So, I need to start training this week for my half marathon that will happen in the first weekend of November. I am hoping to finish it in around 3 hours, and doing a run walk ratio of 2:1 for the entire half marathon. I find myself typically starting out jogging longer than that, and it causes me to get more worn out and I don't have the endurance to continue that. I'm going to be getting 2 things when I get paid this week to help me, the 1st will be the Jeff Galloway run-walk-run timer, so it lets me know when I need to jog and when I need to walk. I'm also going to get a hydration belt I think. I don't like carrying my water during my longer walks/runs, so a hydration belt would be nice. I also have noticed that I tend to want water on courses at the times where there is no water stop. I'll be jogging/walking for 45 minutes on Tuesdays and Thursdays, doing long runs for a specific distance on Saturdays. I am also going to be doing some cross-training, and getting my endurance and cardio increased.

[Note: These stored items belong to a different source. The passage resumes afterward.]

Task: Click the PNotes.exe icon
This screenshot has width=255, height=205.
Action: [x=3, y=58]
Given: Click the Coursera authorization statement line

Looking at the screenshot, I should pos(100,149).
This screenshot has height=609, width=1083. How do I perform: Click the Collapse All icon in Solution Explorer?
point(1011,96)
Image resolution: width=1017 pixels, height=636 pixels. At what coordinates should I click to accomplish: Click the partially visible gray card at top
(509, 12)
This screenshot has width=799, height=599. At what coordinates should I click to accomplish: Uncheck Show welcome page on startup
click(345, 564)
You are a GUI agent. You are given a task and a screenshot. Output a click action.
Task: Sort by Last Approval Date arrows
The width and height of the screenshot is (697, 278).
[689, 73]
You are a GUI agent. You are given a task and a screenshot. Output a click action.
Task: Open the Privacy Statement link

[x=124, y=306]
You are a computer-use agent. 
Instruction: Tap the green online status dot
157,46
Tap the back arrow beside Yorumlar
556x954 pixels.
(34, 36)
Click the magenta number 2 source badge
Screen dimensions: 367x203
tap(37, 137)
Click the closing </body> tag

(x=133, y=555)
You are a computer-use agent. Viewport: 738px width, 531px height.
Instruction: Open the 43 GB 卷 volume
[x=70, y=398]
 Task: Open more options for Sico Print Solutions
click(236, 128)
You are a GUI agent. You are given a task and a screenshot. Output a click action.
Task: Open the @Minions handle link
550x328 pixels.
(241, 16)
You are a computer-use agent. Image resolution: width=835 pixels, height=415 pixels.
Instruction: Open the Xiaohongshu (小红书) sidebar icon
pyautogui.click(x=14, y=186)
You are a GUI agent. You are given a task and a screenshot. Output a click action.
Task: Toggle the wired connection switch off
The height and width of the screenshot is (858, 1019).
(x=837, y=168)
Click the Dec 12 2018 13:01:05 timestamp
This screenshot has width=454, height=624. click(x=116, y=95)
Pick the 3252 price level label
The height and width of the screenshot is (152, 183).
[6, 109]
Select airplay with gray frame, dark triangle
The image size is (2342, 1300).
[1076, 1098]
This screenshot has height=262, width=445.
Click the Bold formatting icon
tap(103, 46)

The other thing I am seriously considering and reading up on is looking at the Primal Blueprint for eating. So far it has been pretty interesting, and I have heard people say that with PCOS it is the best thing to do. The doctor that will be doing my surgery next month has recommended it highly with my PCOS and says it really is the best thing to do for my body. I've just started reading it, and it is really kind of a common sense approach, more than a "diet". I need to finish the book before I make any specific decisions. I'm hoping that the training, cross-training, and increased activity will help me get this weight off and I will run the half in November at just under 200#, then run the princess at around 160#.
I appreciate your reading, your encouraging comments and your support!